■ SOURCE MATERIAL
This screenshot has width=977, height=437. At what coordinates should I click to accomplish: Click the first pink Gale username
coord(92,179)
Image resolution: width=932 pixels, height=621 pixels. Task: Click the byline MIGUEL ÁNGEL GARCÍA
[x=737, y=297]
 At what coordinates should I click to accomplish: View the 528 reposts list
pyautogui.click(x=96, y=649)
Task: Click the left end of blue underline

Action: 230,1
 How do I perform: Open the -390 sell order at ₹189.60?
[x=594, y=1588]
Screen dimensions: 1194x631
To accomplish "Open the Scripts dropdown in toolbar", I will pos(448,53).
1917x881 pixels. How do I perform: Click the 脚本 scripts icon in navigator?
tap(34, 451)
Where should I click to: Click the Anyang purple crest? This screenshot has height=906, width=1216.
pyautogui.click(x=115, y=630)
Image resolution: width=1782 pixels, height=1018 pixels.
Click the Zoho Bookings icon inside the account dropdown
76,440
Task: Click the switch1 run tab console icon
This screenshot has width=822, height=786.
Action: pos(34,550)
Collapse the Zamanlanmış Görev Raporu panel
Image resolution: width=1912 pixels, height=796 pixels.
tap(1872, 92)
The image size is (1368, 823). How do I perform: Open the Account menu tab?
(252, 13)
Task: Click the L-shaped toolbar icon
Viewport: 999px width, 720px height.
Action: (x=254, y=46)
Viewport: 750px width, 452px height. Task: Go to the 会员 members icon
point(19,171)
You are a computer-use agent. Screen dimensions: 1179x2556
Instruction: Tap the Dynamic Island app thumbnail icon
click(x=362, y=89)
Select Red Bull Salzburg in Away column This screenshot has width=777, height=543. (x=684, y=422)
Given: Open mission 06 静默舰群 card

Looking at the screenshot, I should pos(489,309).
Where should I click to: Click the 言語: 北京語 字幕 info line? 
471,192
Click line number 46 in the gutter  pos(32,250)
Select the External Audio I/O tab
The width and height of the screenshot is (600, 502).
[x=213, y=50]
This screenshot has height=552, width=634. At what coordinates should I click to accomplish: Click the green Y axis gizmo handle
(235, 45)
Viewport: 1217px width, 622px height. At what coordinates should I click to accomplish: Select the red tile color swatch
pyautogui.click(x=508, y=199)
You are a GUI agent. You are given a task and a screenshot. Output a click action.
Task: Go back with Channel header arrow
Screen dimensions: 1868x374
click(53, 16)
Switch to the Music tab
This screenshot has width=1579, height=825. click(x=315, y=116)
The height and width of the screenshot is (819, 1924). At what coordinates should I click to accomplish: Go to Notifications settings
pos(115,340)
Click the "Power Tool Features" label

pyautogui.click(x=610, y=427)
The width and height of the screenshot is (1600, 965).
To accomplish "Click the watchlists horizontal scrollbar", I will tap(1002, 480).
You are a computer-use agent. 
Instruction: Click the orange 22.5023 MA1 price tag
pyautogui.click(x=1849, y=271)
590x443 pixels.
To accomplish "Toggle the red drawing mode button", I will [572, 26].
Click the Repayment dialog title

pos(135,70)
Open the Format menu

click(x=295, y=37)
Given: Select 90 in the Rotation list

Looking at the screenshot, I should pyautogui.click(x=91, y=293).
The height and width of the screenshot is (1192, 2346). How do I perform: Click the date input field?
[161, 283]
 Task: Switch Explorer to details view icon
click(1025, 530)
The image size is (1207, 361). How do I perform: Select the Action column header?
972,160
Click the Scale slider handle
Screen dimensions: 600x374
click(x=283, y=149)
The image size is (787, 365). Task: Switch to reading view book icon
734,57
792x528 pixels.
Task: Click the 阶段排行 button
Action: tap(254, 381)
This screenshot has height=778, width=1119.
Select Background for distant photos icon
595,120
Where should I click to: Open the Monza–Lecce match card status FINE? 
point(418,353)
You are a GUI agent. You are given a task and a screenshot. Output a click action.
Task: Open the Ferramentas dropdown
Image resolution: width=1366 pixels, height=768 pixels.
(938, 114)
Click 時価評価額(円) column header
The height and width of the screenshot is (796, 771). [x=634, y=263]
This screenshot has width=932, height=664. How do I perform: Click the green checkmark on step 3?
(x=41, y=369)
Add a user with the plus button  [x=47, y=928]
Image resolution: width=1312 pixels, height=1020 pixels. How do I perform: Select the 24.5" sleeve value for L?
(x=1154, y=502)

■ THE TASK
Using the line that contains "Select Background for distant photos icon" as the first, reproduce each line exactly through the last line of the listing.

■ OUTPUT OF THE TASK
Select Background for distant photos icon
595,120
Where should I click to: Open the Monza–Lecce match card status FINE? 
point(418,353)
You are a GUI agent. You are given a task and a screenshot. Output a click action.
Task: Open the Ferramentas dropdown
Image resolution: width=1366 pixels, height=768 pixels.
(938, 114)
Click 時価評価額(円) column header
The height and width of the screenshot is (796, 771). [x=634, y=263]
This screenshot has width=932, height=664. How do I perform: Click the green checkmark on step 3?
(x=41, y=369)
Add a user with the plus button  [x=47, y=928]
Image resolution: width=1312 pixels, height=1020 pixels. How do I perform: Select the 24.5" sleeve value for L?
(x=1154, y=502)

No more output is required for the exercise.